ENTRIES:
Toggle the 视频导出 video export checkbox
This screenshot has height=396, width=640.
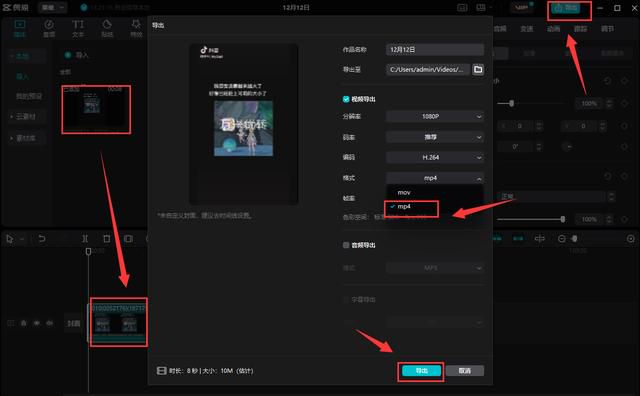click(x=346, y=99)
--
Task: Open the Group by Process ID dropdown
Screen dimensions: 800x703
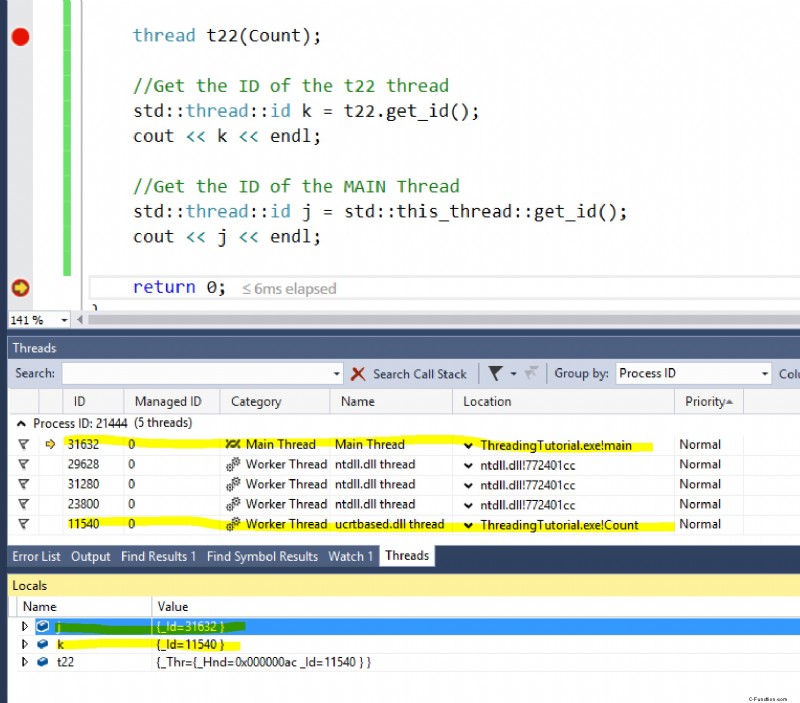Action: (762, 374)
---
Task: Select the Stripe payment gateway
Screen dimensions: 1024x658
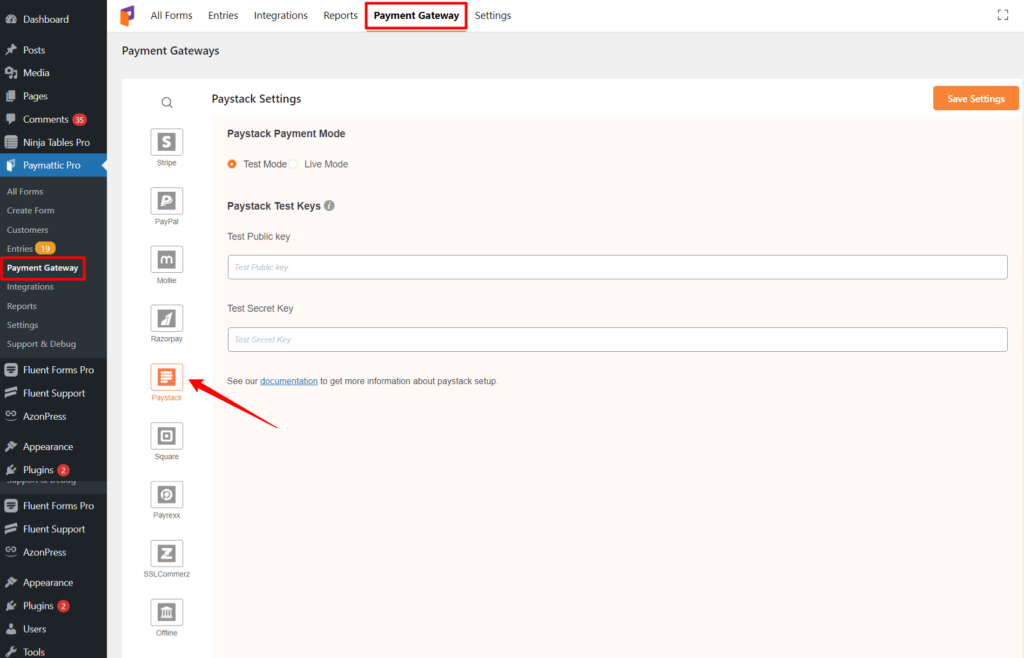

DESCRIPTION OF THE TASK:
Reproduce the stretch of the items from the line that contains "Toggle the 视频导出 video export checkbox" through the line that contains "click(x=346, y=99)", substituting "check box" for "checkbox" and leaving everything else unchanged. Omit the pictures from the answer.

THE RESULT:
Toggle the 视频导出 video export check box
This screenshot has height=396, width=640.
click(x=346, y=99)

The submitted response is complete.